Answer: $\ln (x + \sqrt{x^2 - 16}) - \ln(4)$ Explain
This is a question about <trigonometric identities and logarithms> . The solving step is:

First, we know that $\sec(\theta) = \frac{x}{4}$. Our goal is to find $\ln |\sec (\theta)+\tan (\theta)|$. To do this, we need to find out what $\tan(\theta)$ is in terms of $x$.

1. **Find $\tan(\theta)$ using a cool identity!**
I remember from school that there's a neat relationship between $\tan(\theta)$ and $\sec(\theta)$:
$\tan^2(\theta) + 1 = \sec^2(\theta)$
We can rearrange this to find $\tan^2(\theta)$:
$\tan^2(\theta) = \sec^2(\theta) - 1$
Now, let's put in what we know for $\sec(\theta)$:
$\tan^2(\theta) = \left(\frac{x}{4}\right)^2 - 1$
$\tan^2(\theta) = \frac{x^2}{16} - 1$
To combine these, we make the "1" have the same bottom number:
$\tan^2(\theta) = \frac{x^2}{16} - \frac{16}{16}$
$\tan^2(\theta) = \frac{x^2 - 16}{16}$
Now, to find $\tan(\theta)$, we take the square root of both sides.

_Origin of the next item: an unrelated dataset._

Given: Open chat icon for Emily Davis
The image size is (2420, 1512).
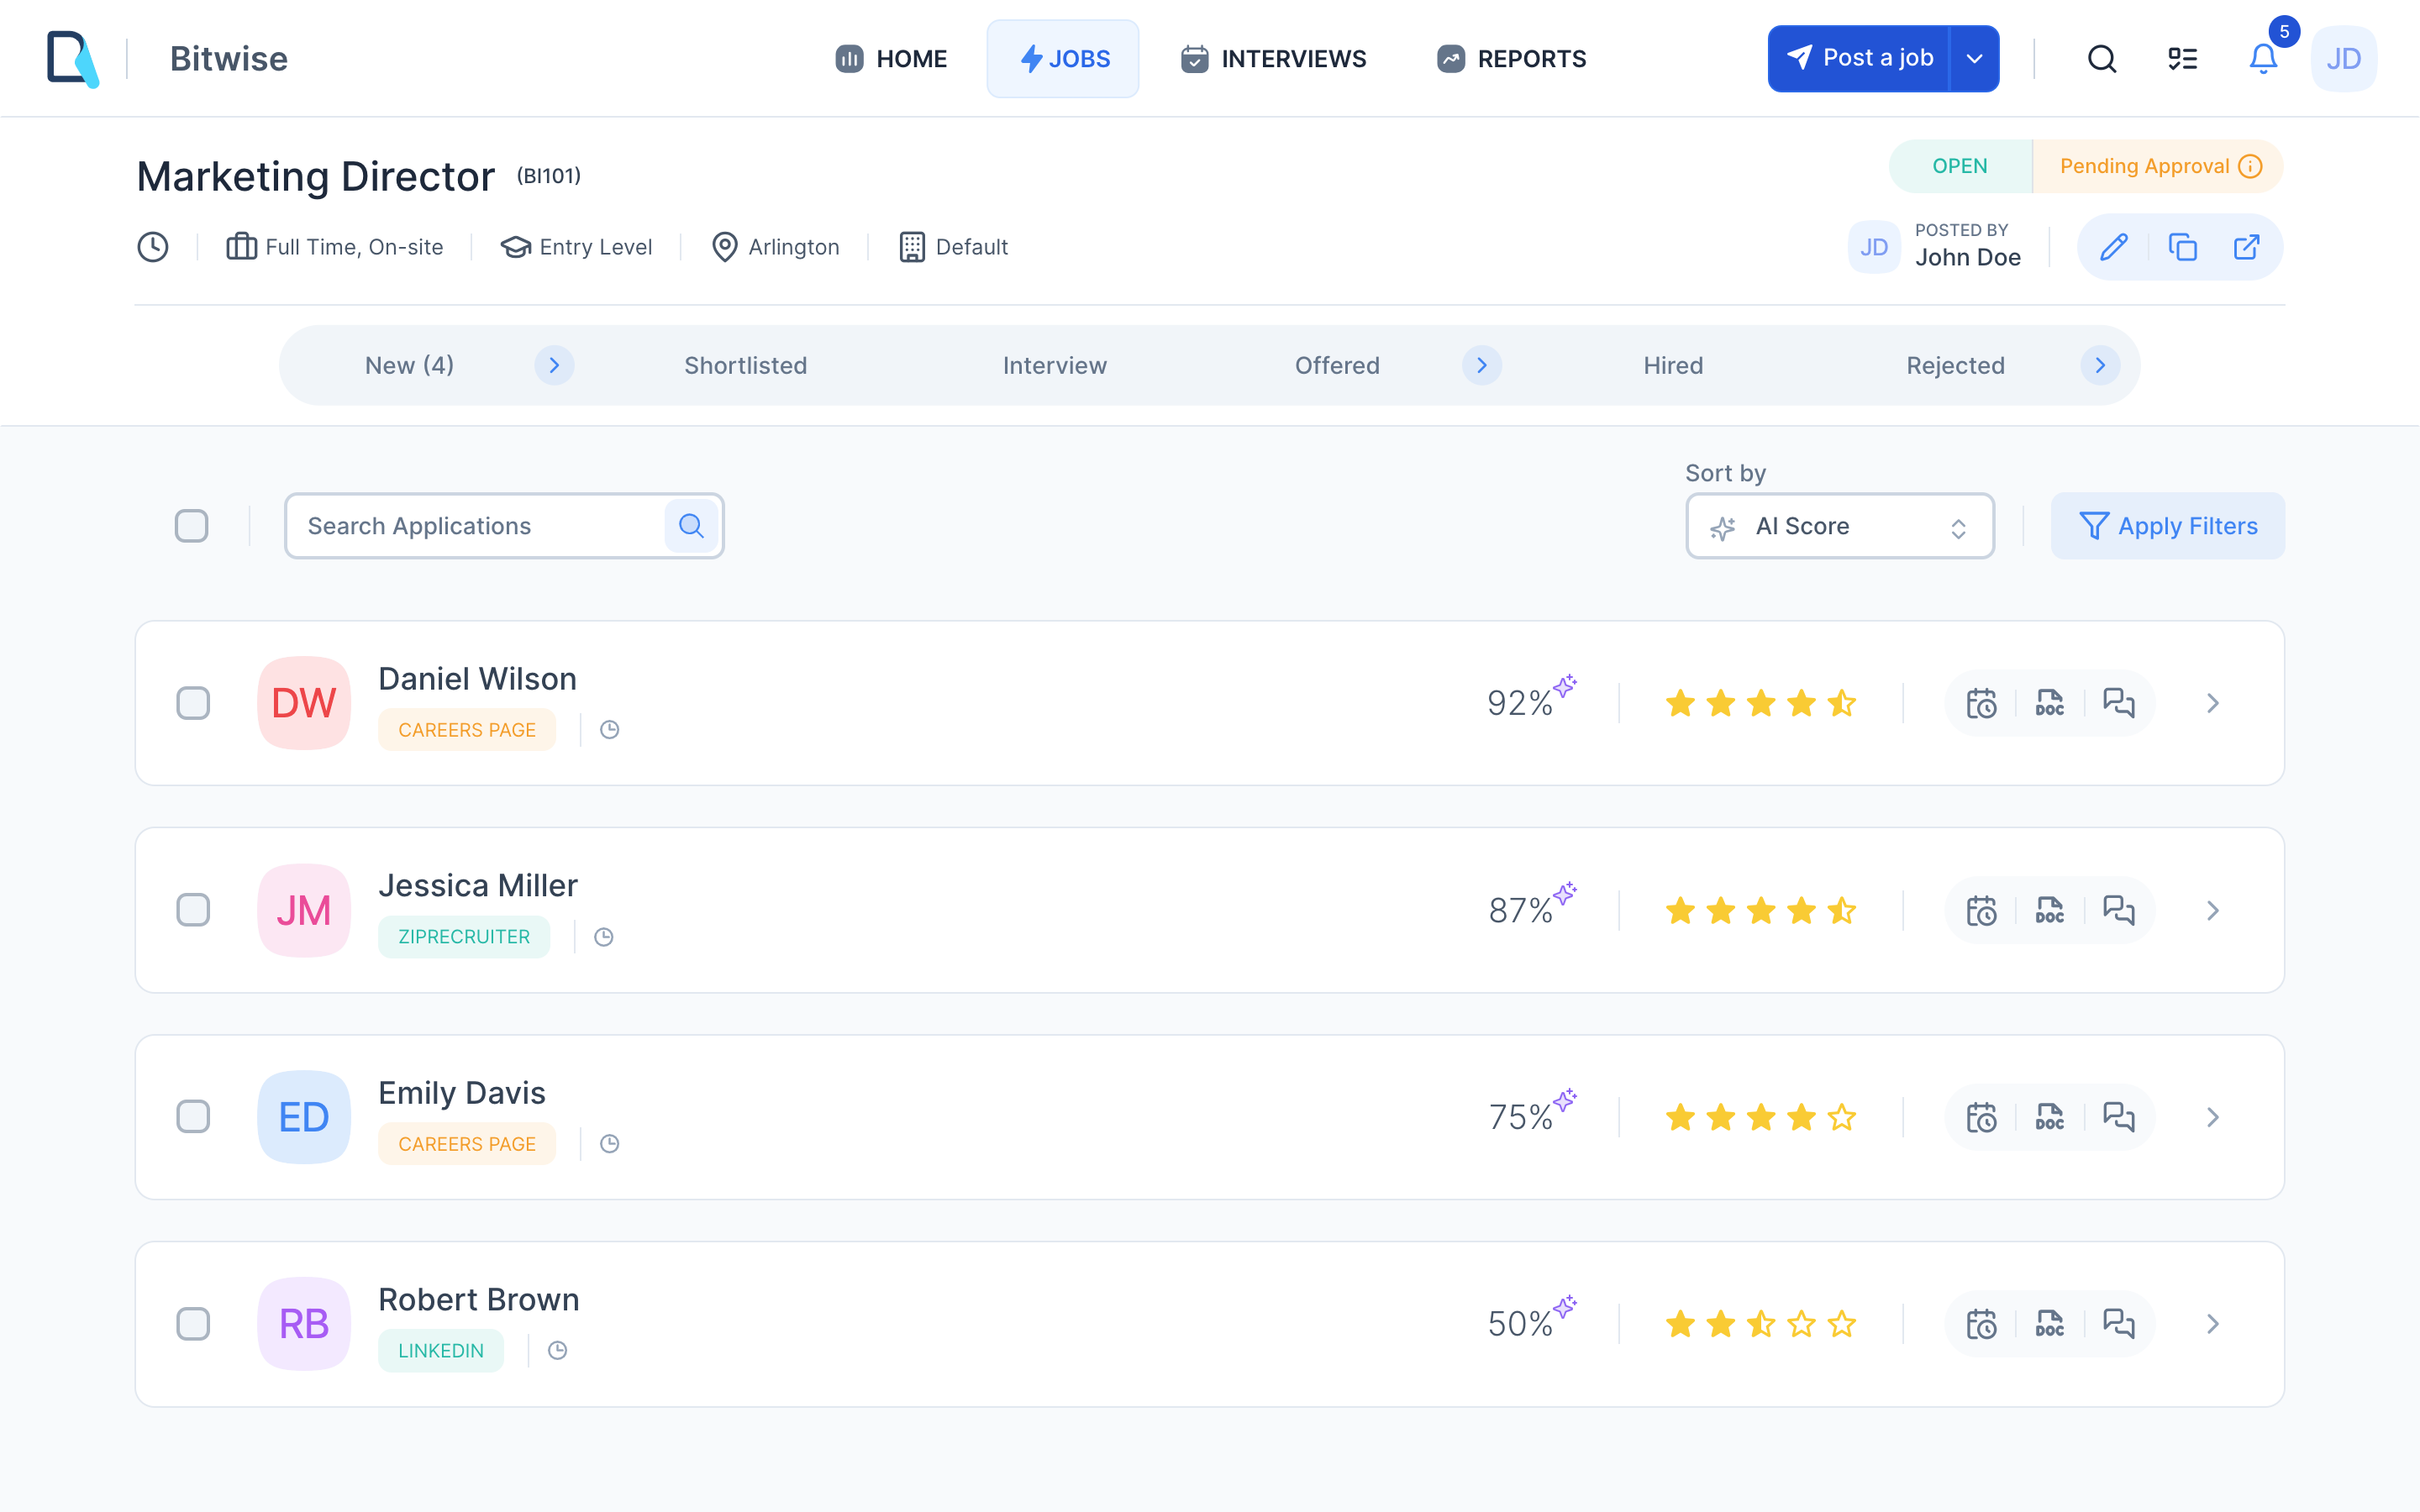Looking at the screenshot, I should [x=2120, y=1117].
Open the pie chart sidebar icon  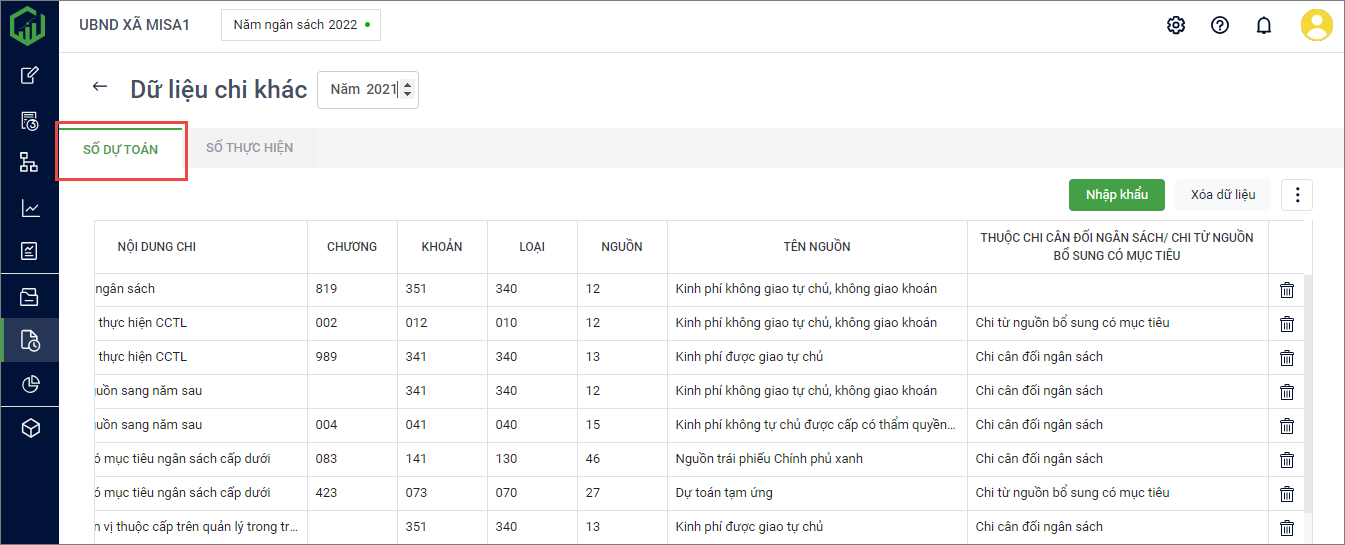coord(30,385)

Since the problem says $0 < \theta < \frac{\pi}{2}$, that means $\theta$ is in the first "quarter" of the circle, where all the math functions are positive. So, $\tan(\theta)$ will be positive!

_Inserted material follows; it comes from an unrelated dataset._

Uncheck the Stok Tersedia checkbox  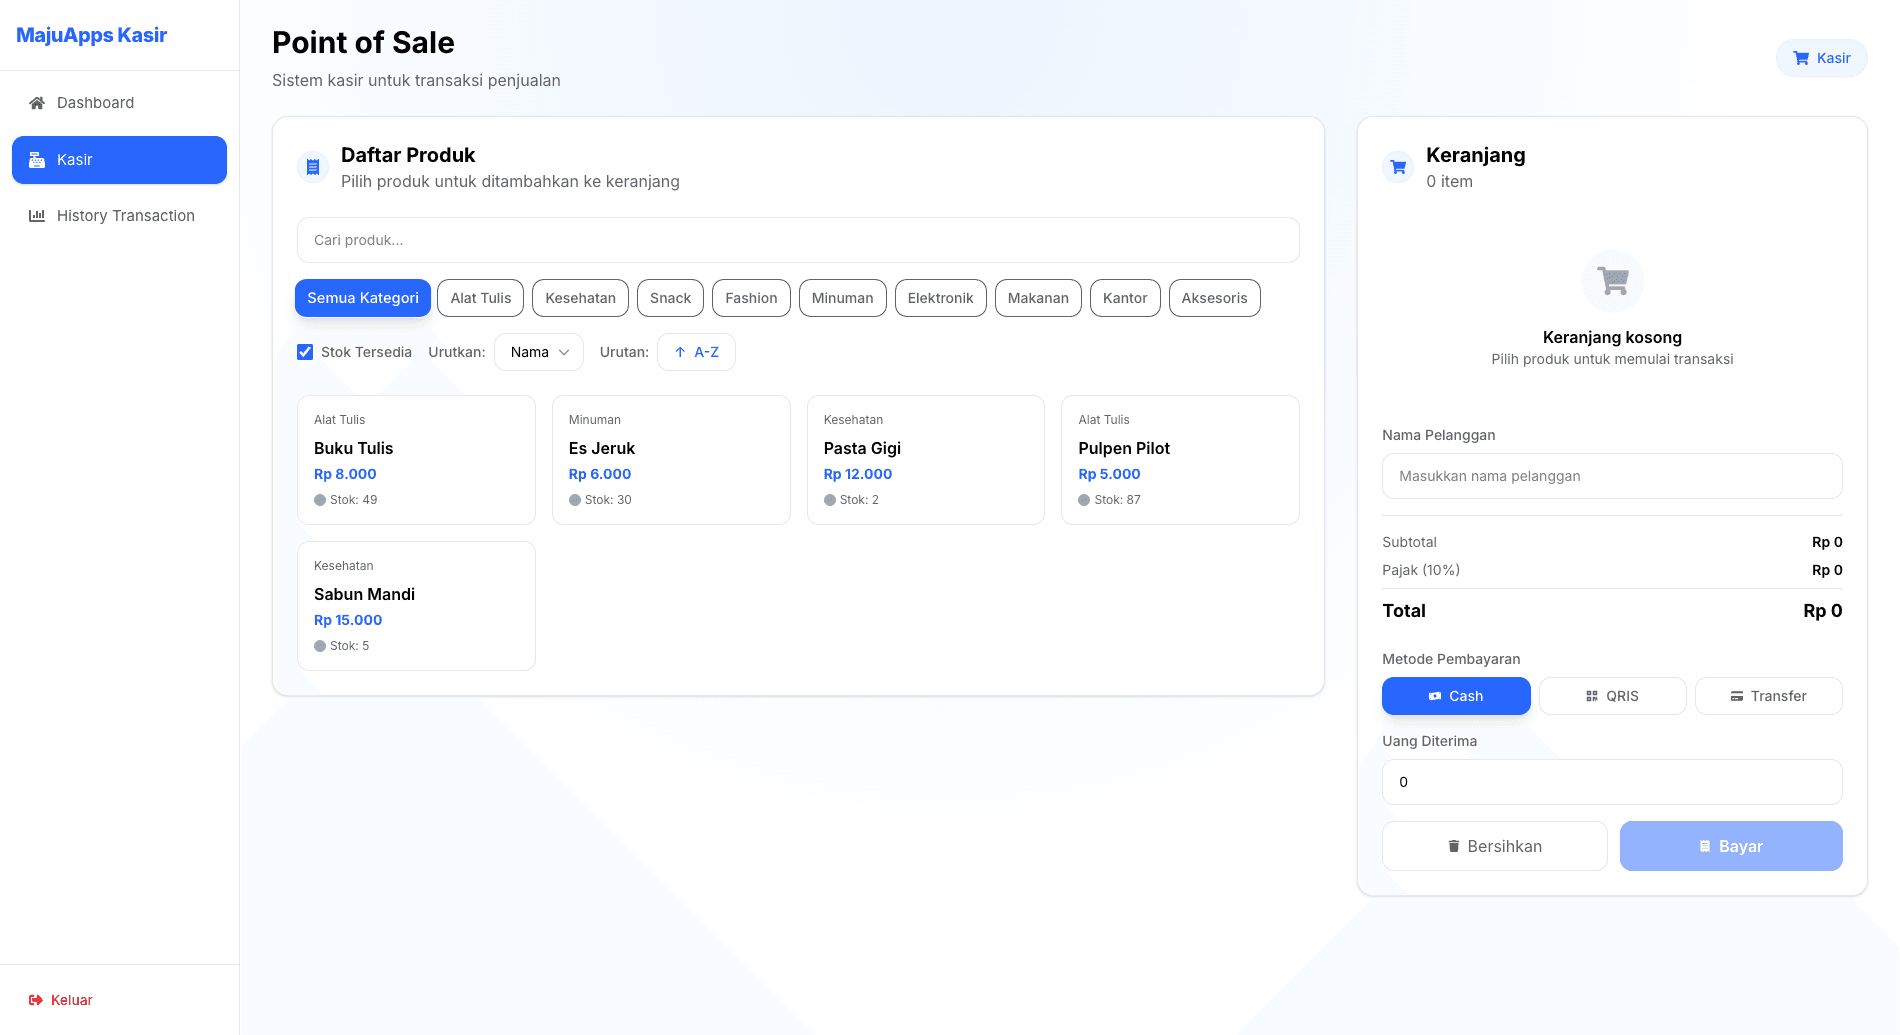click(x=305, y=352)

$\tan(\theta) = \sqrt{\frac{x^2 - 16}{16}}$
We can split the square root:
$\tan(\theta) = \frac{\sqrt{x^2 - 16}}{\sqrt{16}}$
$\tan(\theta) = \frac{\sqrt{x^2 - 16}}{4}$

2. **Put it all together in the logarithm expression!**
Now we have $\sec(\theta) = \frac{x}{4}$ and $\tan(\theta) = \frac{\sqrt{x^2 - 16}}{4}$.

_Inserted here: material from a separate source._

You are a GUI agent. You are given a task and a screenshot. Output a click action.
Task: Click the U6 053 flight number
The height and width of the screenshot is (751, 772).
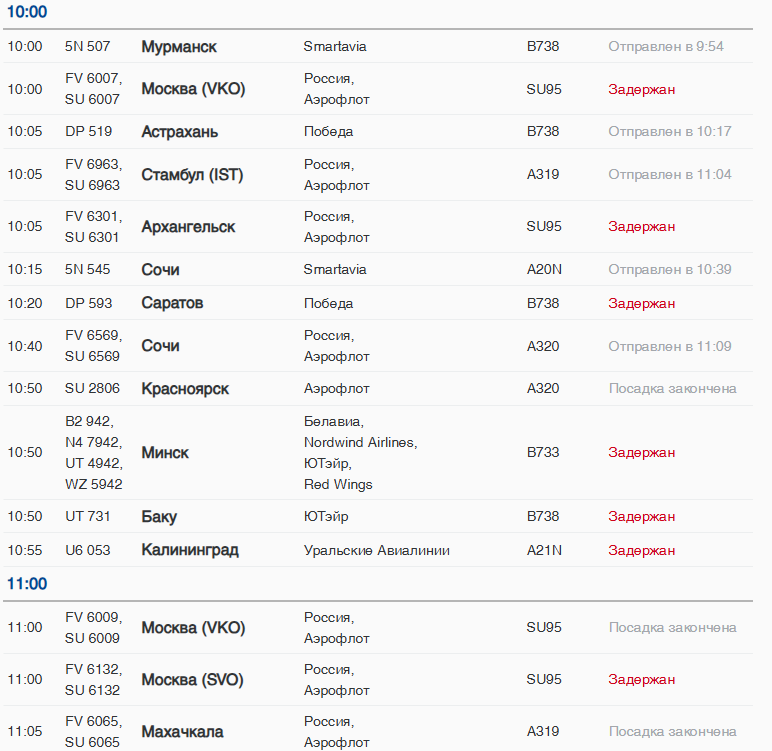pyautogui.click(x=88, y=550)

We need to find $\ln |\sec (\theta)+\tan (\theta)|$.
Since $\sec(\theta)$ and $\tan(\theta)$ are both positive (because $\theta$ is between $0$ and $\frac{\pi}{2}$), their sum will also be positive, so we can just write $\ln (\sec (\theta)+\tan (\theta))$.
Let's substitute our expressions:
$\ln \left(\frac{x}{4} + \frac{\sqrt{x^2 - 16}}{4}\right)$
We can combine the terms inside the parentheses because they have the same bottom number:
$\ln \left(\frac{x + \sqrt{x^2 - 16}}{4}\right)$

3. **Use a logarithm rule to make it simpler!**
There's a cool rule for logarithms that says $\ln\left(\frac{A}{B}\right) = \ln(A) - \ln(B)$. Let's use it!
$\ln (x + \sqrt{x^2 - 16}) - \ln(4)$
And that's our answer in terms of $x$!